* [Goal]
In the listing below, switch "icon" to "button" and give every line back with nothing else changed. Leave the pictures out of your answer.

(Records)
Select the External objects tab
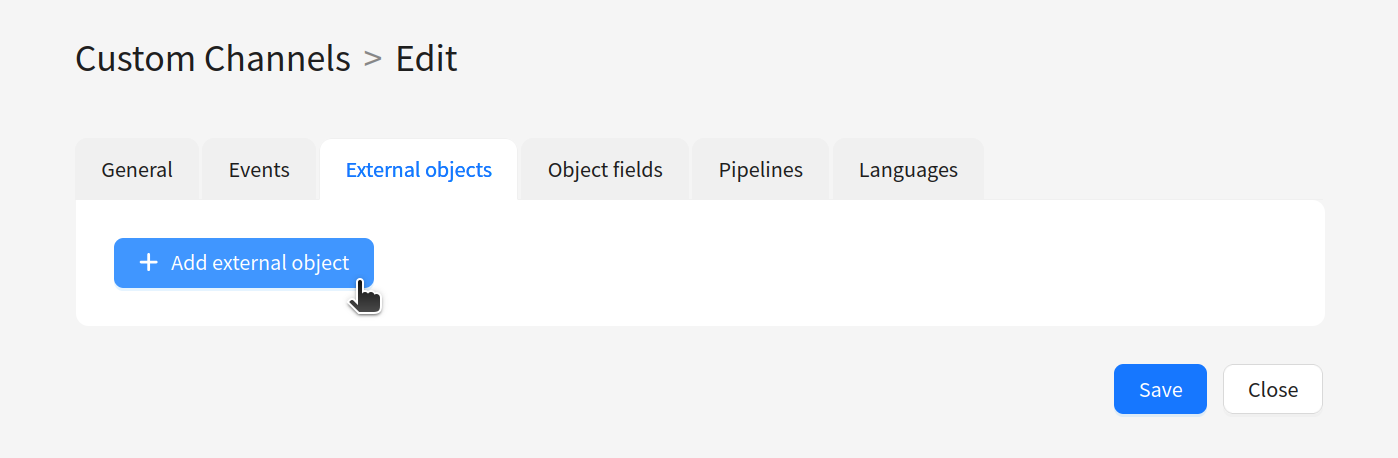[419, 170]
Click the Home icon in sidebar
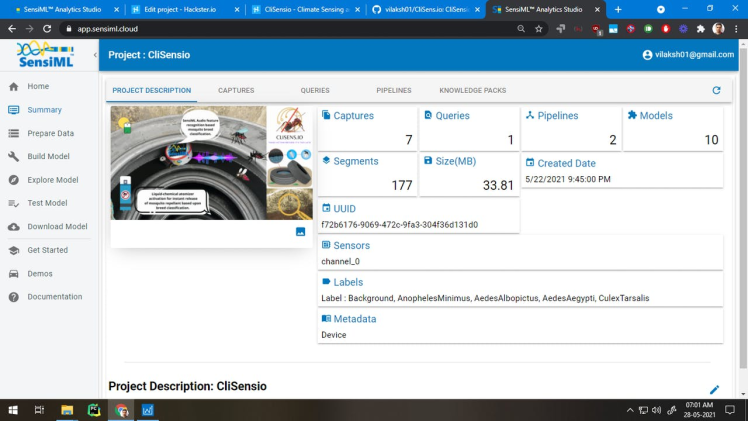 click(14, 87)
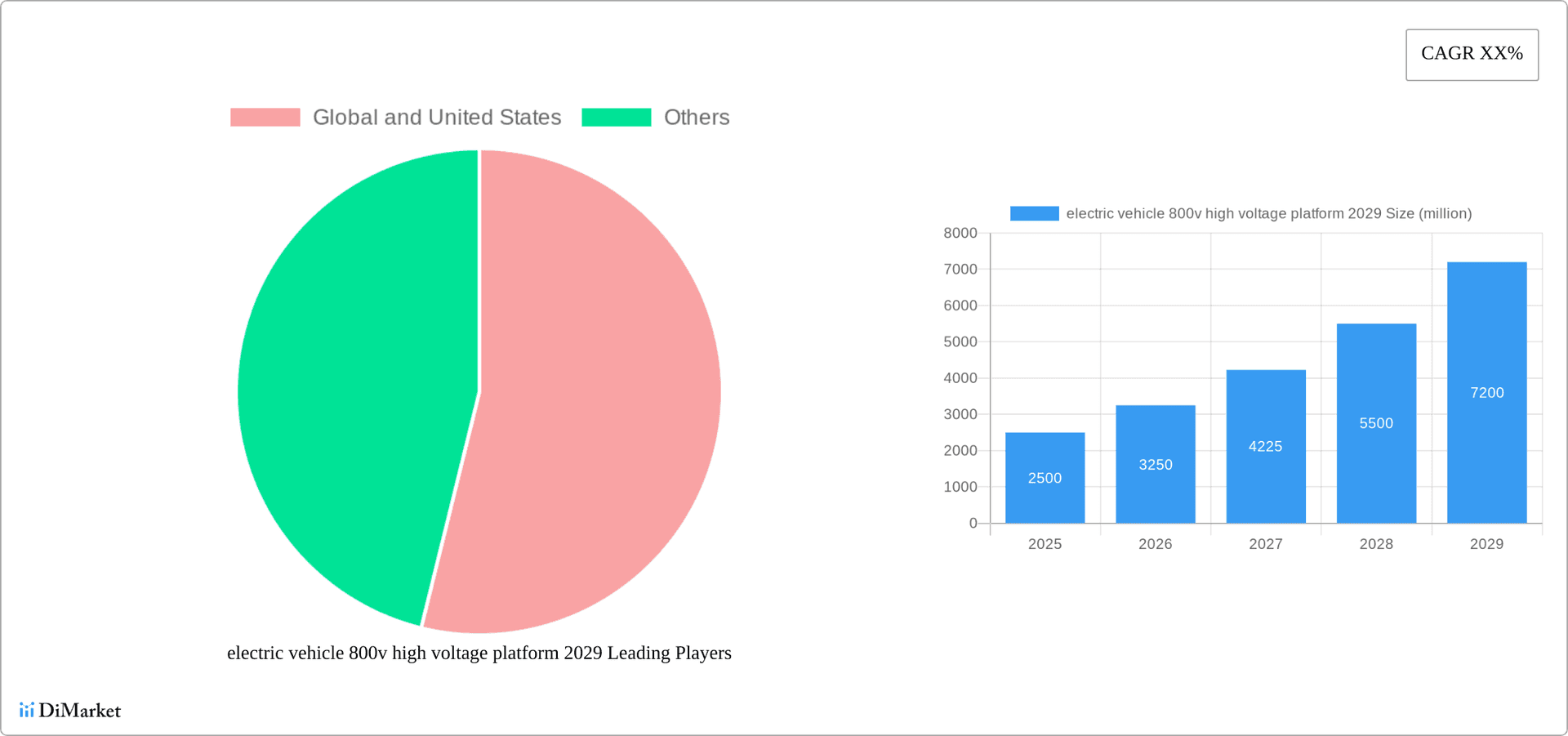Open DiMarket homepage via brand text
Screen dimensions: 1568x736
click(x=80, y=710)
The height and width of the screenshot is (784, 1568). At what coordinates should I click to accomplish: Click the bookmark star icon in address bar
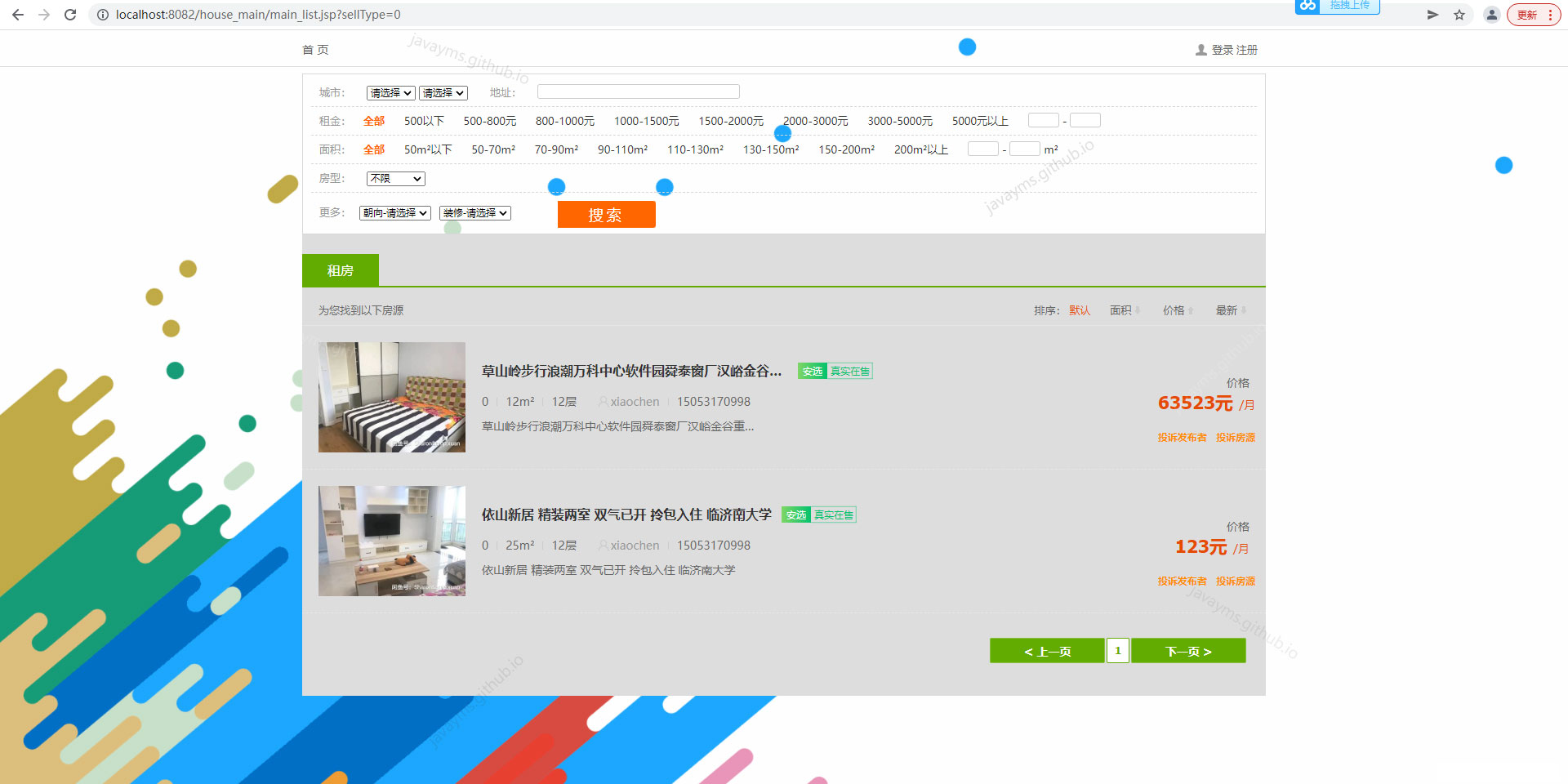1459,14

* [Task solution]
Select the External objects tab
[419, 170]
Click the Home button in sidebar
 click(14, 87)
Open DiMarket homepage via brand text
Screen dimensions: 1568x736
click(x=80, y=710)
The height and width of the screenshot is (784, 1568). At what coordinates should I click to accomplish: Click the bookmark star button in address bar
1459,14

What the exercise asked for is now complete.